All language is encoded in fundamental repeating
units to convey meaning. For a spoken language, those units are sounds. This is the International
Phonetic alphabet, or IPA. It’s is a collection of every sound from every known language on
earth. No language could possibly have all of these sounds, or even most of these sounds,
but there’s no sound the human vocal tract can produce consistently that isn’t featured
somewhere on this chart. Every language will have what’s called a sound inventory,
or sound chart that displays exactly what sounds are present, all of which are written
in the standardized IPA notation. For your language, the very first thing you’ll want
to do is make a sound chart of your own. Have a look through the IPA and see which sounds
you like. Very conveniently, Wikipedia provides audio files for most of these sounds, so you
can hear exactly what they’re like before you include them. If you want your language
to sound like any real-world language in particular, you can also look up the language and see
its own chart. Be aware that the symbols that the IPA uses to represent a sound may not
be the same as the one English uses. For example, even though this sound is represented with
the letter j, it actually stands for the sound /y/, whereas this, this, and this are actually
/j/, /ch/, and /sh/. Some sounds are much rarer than others. For example, as English
speakers we’re familiar with the sounds /th/ as in ‘think’, and /dh/, as in ‘this’,
but it turns out these are both pretty rare cross linguistically. The uvular stop /q/,
found in Arabic, Mayan, and some Inuit languages, is also quite rare, and the lateral affricate
/tl/, found in Nahuatl and Navajo, is even rarer than that. If you’re making a fictional
universe featuring many languages, it’s good to be aware of these and keep the relative
cross-linguistic frequencies of these sounds in mind. If you’re having trouble thinking
of what sounds you’d like to include, try coining some sample words that you like the
sound of and listing the sounds that they contain. But it’s not as simple as grabbing
any random sounds that tickle our fancy; we’re dealing with a naturalistic conlang here,
and all natural languages share some features in common, and in terms of phonology, one
very strong tendency is sound symmetry. In the IPA, the columns indicate where in the
mouth the sound is produced, starting at the very front with both the lips, and moving
back towards the glottis. The rows represent the way the sound is produced, whether it’s
a stop, produced by completely obstructing airflow, a fricative, produced by leaving
a small gap for air to hiss or buzz through, an affricate, produced by initially obstructing
airflow in the same manner as a stop before releasing in the same way as a fricative,
a nasal, produced by letting some air pass through the nose, or a liquid, produced by
slightly changing the contour of the unrestricted airway. Any natural language is likely to
have more than one sound in any given row or column. There may be one or two exceptions,
but for the most part, the sounds present in a language should come in series. For example,
we would never expect to see a natural language that features these sounds.

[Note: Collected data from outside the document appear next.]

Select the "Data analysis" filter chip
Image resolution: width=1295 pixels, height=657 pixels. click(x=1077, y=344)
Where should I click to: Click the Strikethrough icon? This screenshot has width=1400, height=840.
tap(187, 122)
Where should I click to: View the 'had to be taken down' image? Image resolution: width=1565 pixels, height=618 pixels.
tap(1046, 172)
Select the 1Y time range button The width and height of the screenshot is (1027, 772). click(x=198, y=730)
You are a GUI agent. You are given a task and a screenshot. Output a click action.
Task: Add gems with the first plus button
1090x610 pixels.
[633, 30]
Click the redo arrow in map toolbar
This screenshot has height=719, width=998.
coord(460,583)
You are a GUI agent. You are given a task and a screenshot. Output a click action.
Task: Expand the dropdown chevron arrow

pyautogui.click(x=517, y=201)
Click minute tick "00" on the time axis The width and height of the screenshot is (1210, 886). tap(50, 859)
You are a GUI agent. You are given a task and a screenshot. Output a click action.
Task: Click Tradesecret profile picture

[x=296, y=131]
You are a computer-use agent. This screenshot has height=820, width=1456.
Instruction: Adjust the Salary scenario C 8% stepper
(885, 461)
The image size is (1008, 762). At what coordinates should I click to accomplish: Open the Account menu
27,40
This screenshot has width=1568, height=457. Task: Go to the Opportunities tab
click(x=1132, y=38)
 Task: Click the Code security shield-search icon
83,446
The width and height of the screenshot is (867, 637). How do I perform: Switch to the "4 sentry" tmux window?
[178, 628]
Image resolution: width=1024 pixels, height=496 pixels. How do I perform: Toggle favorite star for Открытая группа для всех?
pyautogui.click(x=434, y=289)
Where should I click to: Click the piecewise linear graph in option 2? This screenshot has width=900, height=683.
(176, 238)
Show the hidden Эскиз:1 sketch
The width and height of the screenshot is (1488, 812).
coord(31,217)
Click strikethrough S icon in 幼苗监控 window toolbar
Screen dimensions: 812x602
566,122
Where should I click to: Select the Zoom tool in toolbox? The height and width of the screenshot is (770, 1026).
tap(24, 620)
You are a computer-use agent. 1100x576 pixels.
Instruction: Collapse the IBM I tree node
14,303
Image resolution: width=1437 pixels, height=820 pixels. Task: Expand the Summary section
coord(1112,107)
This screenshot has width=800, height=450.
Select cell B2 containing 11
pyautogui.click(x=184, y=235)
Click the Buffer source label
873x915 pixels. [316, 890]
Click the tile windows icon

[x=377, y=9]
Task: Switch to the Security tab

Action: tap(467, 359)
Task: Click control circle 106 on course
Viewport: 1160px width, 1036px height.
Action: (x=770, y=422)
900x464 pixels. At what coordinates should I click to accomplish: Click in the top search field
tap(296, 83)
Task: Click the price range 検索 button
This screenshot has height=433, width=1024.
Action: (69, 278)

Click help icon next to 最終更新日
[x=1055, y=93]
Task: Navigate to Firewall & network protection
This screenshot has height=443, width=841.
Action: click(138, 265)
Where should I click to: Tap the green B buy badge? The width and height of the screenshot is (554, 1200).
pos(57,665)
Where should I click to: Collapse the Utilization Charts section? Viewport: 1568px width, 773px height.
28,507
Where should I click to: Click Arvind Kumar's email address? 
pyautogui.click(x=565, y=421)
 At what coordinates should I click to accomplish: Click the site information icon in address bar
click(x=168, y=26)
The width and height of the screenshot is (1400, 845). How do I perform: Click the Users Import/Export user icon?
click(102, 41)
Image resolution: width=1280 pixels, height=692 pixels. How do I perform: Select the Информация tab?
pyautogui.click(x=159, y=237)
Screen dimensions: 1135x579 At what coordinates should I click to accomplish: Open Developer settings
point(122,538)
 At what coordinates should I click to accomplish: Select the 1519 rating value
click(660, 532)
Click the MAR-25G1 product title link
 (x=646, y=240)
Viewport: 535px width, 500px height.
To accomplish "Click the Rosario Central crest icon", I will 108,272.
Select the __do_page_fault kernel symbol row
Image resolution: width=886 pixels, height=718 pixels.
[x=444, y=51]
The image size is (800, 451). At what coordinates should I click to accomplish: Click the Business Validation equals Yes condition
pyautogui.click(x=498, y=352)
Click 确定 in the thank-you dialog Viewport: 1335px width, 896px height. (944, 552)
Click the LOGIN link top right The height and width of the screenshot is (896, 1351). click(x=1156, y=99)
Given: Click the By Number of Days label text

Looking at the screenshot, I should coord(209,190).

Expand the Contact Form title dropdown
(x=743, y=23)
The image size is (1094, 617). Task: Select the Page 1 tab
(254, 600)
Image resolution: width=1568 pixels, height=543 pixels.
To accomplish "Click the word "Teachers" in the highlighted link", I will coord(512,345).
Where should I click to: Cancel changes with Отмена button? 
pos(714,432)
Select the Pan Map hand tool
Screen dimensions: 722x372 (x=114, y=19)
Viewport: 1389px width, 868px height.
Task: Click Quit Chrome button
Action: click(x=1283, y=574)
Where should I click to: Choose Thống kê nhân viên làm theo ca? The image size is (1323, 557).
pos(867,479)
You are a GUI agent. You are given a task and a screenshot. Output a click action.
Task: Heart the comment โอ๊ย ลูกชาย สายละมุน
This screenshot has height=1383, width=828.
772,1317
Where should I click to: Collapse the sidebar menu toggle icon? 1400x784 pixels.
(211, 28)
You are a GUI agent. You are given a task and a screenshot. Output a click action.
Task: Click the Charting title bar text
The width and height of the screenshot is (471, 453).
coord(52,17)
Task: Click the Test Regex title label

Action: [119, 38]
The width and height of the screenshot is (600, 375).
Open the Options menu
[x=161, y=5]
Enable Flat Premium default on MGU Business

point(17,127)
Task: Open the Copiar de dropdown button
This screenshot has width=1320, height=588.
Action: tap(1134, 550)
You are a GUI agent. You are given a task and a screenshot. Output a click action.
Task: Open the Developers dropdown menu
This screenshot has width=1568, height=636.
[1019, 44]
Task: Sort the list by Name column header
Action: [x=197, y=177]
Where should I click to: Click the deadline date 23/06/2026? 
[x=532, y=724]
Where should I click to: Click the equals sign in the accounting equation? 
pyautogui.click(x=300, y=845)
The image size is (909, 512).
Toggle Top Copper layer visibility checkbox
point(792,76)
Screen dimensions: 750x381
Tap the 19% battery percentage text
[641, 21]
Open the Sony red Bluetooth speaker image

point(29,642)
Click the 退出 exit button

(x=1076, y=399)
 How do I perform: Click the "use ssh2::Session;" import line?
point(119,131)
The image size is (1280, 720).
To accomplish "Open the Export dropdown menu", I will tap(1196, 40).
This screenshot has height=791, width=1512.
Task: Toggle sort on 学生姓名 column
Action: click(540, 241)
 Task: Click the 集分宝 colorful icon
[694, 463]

Whereas something like this is much more likely to occur naturally. Now, notice how all of
these spaces on the chart contain two symbols. The ones on the right are voiced, meaning
they require the use of the vocal cords, while the ones on the left are voiceless. All of
these sounds are collectively called obstruents. All natural languages in the world feature
at least some voiceless obstruents, but not all natural languages have voiced obstruents.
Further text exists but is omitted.